Duet Group was co-founded in 2002 by Henry Gabay and Alain Schibl, who served as the firm’s principal owners and controlling partners throughout most of its history. The London-based alternative asset management firm grew to manage over $1.7 billion across private equity, hedge fund, and long-only strategies before its collapse. Gabay was convicted in Germany’s cum-ex tax fraud scandal in 2024 and sentenced to nearly five years in prison, and the firm is now defunct.
Gabay and Schibl launched Duet in 2002 with roughly $10 million in initial capital. Gabay held the most visible leadership role, serving as CEO and maintaining a controlling equity stake that gave him significant influence over the firm’s investment philosophy and strategic direction. Schibl, also a co-founder, played a key role in the early years and held a senior executive position.
In 2008, the firm brought in Osman Semerci as CEO and Managing Partner. Semerci had spent 16 years at Merrill Lynch, where he rose to Global Head of Fixed Income, Commodities, and Currencies and later Co-President of Global Markets and Investment Banking for Europe, the Middle East, and Africa. When Semerci took the CEO role, Gabay and Schibl shifted to executive co-chairmen positions. Semerci served as CEO until 2011.
Beyond the founders and named executives, the firm’s ownership structure involved internal partnerships where senior managing directors held varying percentages of voting rights. These equity arrangements were governed by shareholder agreements that dictated profit distribution and how control would shift if a partner departed. The concentration of ownership among a small group of principals allowed leadership to pursue long-term strategies without the pressures that publicly traded financial institutions face from outside shareholders.

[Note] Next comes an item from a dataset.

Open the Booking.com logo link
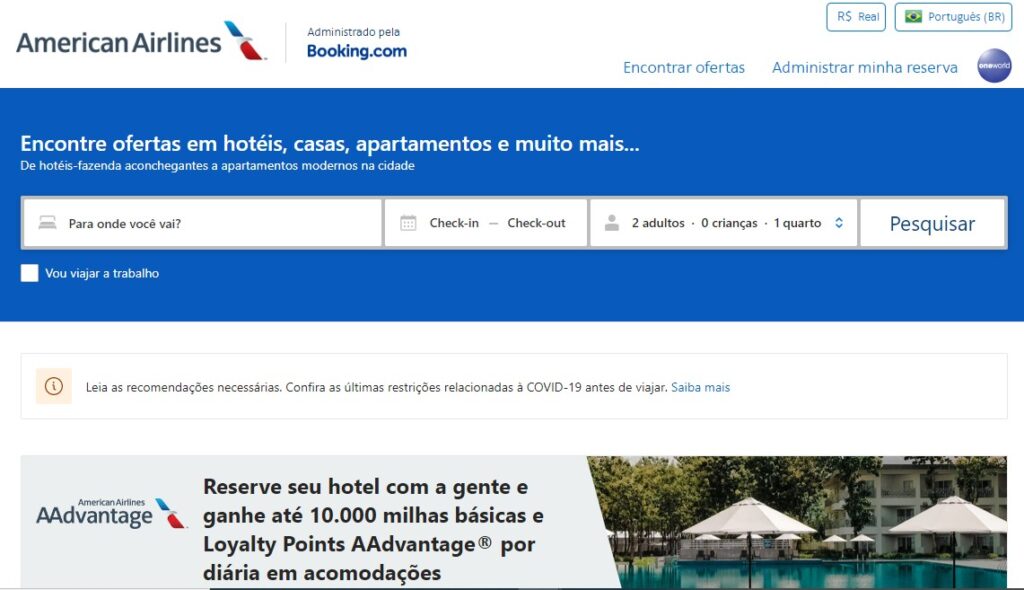The width and height of the screenshot is (1024, 590). point(357,51)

Duet operated through a multi-layered holding company model designed to separate risk across different asset classes. A parent entity sat at the top and oversaw several specialized subsidiaries managing distinct portfolios. The firm’s investment activities spanned private debt, equity, real estate, and infrastructure across global markets, with specific funds targeting regions like India.

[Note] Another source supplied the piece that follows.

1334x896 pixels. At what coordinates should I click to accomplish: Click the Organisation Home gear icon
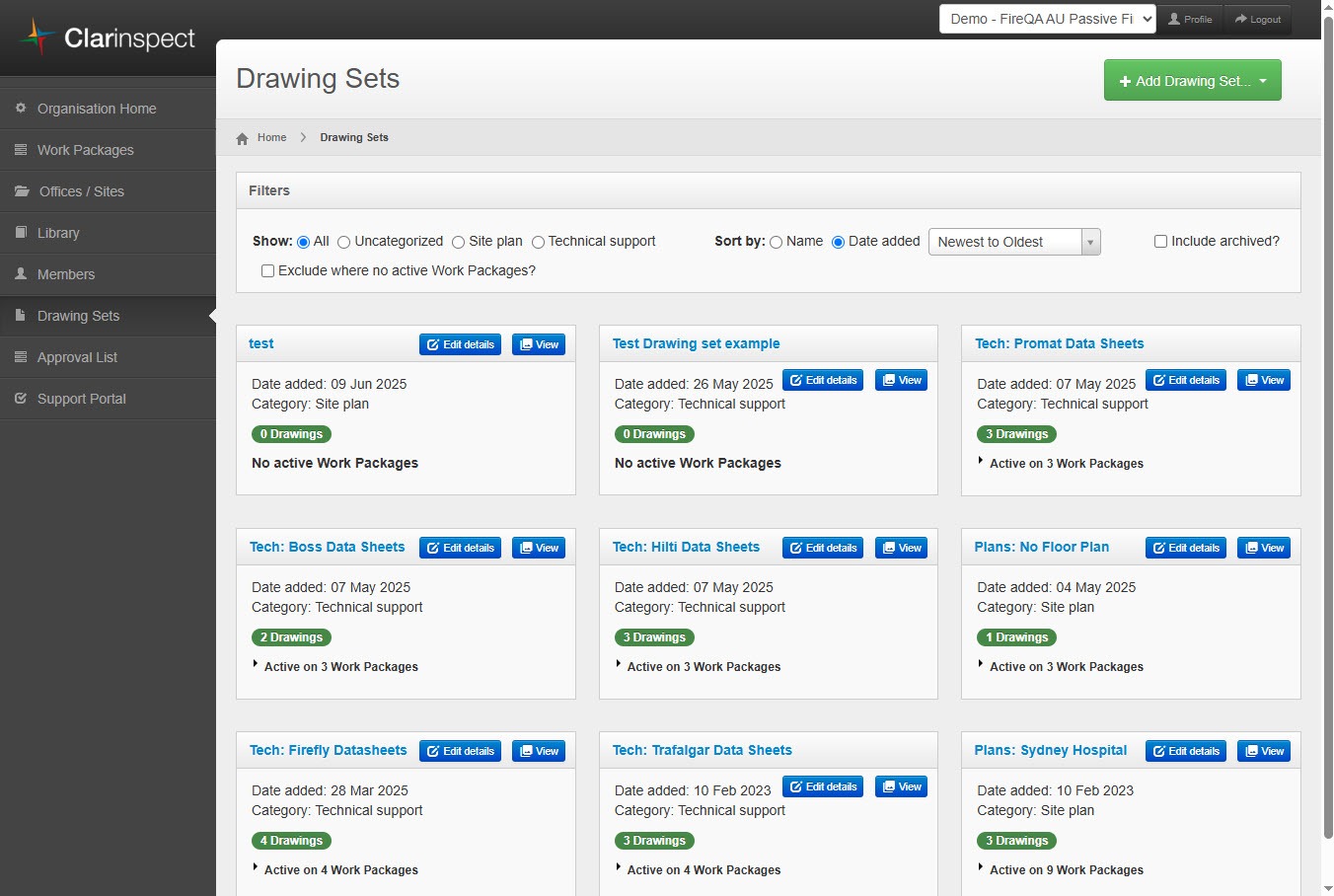21,109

Each managed fund operated as its own legal entity, most commonly structured as a limited partnership. This structure is standard across the alternative investment industry because it allows different classes of investors to pool capital into a single vehicle while maintaining tax transparency. In some cases, firms like Duet use master-feeder arrangements where separate “feeder” funds collect capital from investors in different jurisdictions and channel it into a single “master” fund that executes the actual investments.
The “owner” of the Duet brand itself was a management company that entered advisory agreements with each underlying fund. This separation meant the firm’s corporate assets were legally insulated from the liabilities of any individual investment vehicle. If a specific fund suffered losses or faced legal claims, those problems stayed contained within that fund’s legal entity rather than threatening the broader organization. The approach is common among global asset managers offering diverse financial products under one roof.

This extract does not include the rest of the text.